First, let's understand the function we're working with: $f(x) = \\frac{2}{\\sqrt{x}}$. We want to find the approximate area from $x=1$ to $x=3$.

The mid-ordinate rule formula is really simple: We find the width of each small rectangle (let's call it 'h'), then we multiply 'h' by the sum of the heights of all our rectangles. Each height is found by plugging the midpoint of that rectangle's base into our function.

**Part (a): Using four intervals (n=4)**
1. **Find the width of each interval (h):** We take the total range (from 3 to 1, so 3-1=2) and divide it by the number of intervals (4).
$h = (3 - 1) / 4 = 2 / 4 = 0.5$.
So, each rectangle will be 0.5 units wide.

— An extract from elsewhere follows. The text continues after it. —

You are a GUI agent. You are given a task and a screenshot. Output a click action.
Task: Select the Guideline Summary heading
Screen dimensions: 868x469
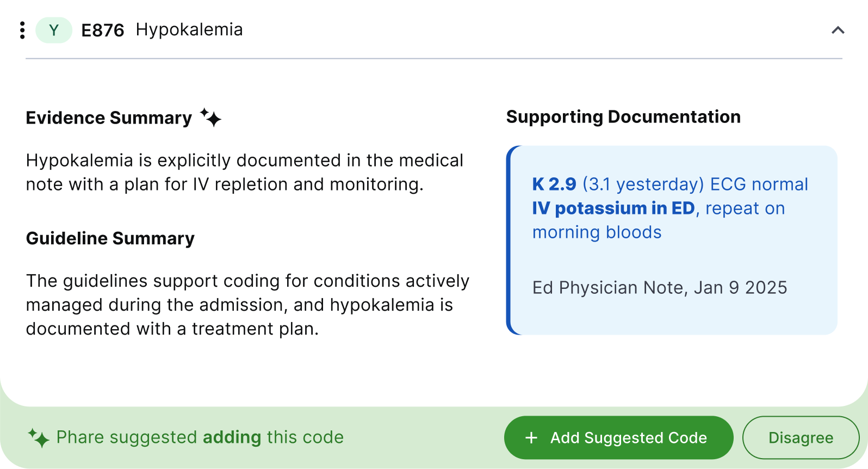pyautogui.click(x=110, y=238)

2. **Find the midpoints of each interval:**
* Interval 1: from 1 to 1.5. Midpoint = (1 + 1.5) / 2 = 1.25
* Interval 2: from 1.5 to 2. Midpoint = (1.5 + 2) / 2 = 1.75
* Interval 3: from 2 to 2.5. Midpoint = (2 + 2.5) / 2 = 2.25
* Interval 4: from 2.5 to 3. Midpoint = (2.5 + 3) / 2 = 2.75

3. **Calculate the height of the function at each midpoint:** We plug each midpoint value into our function $f(x) = \\frac{2}{\\sqrt{x}}$.
* $f(1.25) = 2 / \\sqrt{1.25} \\approx 1.78885$
* $f(1.75) = 2 / \\sqrt{1.75} \\approx 1.51186$
* $f(2.25) = 2 / \\sqrt{2.25} = 2 / 1.5 = 1.33333$
* $f(2.75) = 2 / \\sqrt{2.75} \\approx 1.20605$

4. **Sum up all the heights:**
Sum of heights $\\approx 1.78885 + 1.51186 + 1.33333 + 1.20605 \\approx 5.84009$

5. **Multiply the sum by 'h' to get the total approximate area:**
Total area $\\approx 0.5 \\times 5.84009 = 2.920045$
Rounding to 3 decimal places, we get **2.920**.

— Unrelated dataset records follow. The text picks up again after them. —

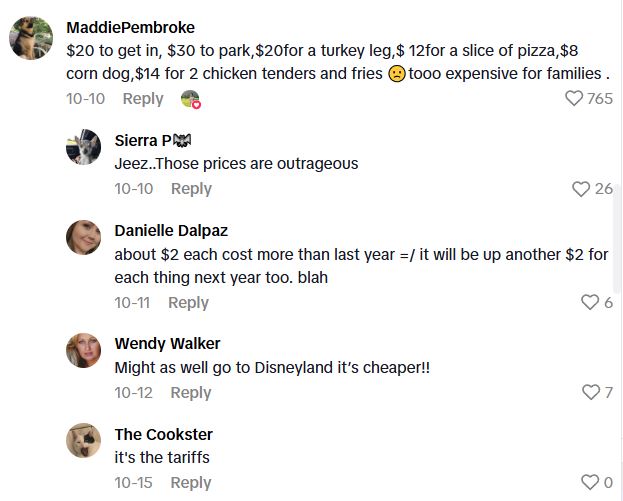623x501 pixels.
Task: Reply to Danielle Dalpaz's comment
Action: (x=188, y=303)
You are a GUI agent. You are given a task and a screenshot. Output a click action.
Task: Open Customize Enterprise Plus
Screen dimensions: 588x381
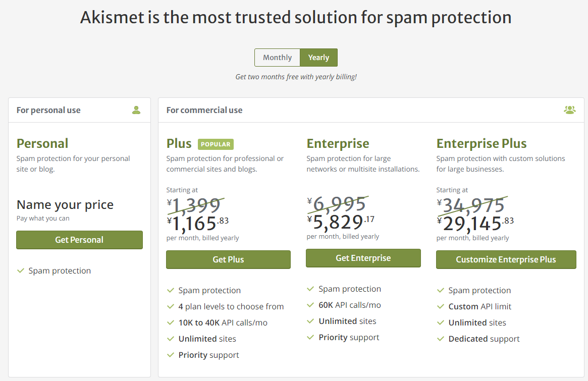pyautogui.click(x=506, y=259)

**Part (b): Using eight intervals (n=8)**
1. **Find the new width of each interval (h):**
$h = (3 - 1) / 8 = 2 / 8 = 0.25$.
Now, each rectangle is 0.25 units wide.

2. **Find the midpoints of the eight intervals:**
* 1.125 (for [1, 1.25])
* 1.375 (for [1.25, 1.5])
* 1.625 (for [1.5, 1.75])
* 1.875 (for [1.75, 2])
* 2.125 (for [2, 2.25])
* 2.375 (for [2.25, 2.5])
* 2.625 (for [2.5, 2.75])
* 2.875 (for [2.75, 3])

3. **Calculate the height of the function at each new midpoint:**
* $f(1.125) = 2 / \\sqrt{1.125} \\approx 1.88562$
* $f(1.375) = 2 / \\sqrt{1.375} \\approx 1.70679$
* $f(1.625) = 2 / \\sqrt{1.625} \\approx 1.56893$
* $f(1.875) = 2 / \\sqrt{1.875} \\approx 1.46059$
* $f(2.125) = 2 / \\sqrt{2.125} \\approx 1.37255$
* $f(2.375) = 2 / \\sqrt{2.375} \\approx 1.29904$
* $f(2.625) = 2 / \\sqrt{2.625} \\approx 1.23595$
* $f(2.875) = 2 / \\sqrt{2.875} \\approx 1.18091$

4. **Sum up all these new heights:**
Sum of heights $\\approx 1.88562 + 1.70679 + 1.56893 + 1.46059 + 1.37255 + 1.29904 + 1.23595 + 1.18091 \\approx 11.71038$

5. **Multiply the new sum by the new 'h' to get the total approximate area:**
Total area $\\approx 0.25 \\times 11.71038 = 2.927595$
Rounding to 3 decimal places, we get **2.928**.

You can see that using more intervals (like 8 instead of 4) usually gives us a more accurate answer because the rectangles fit the curve better!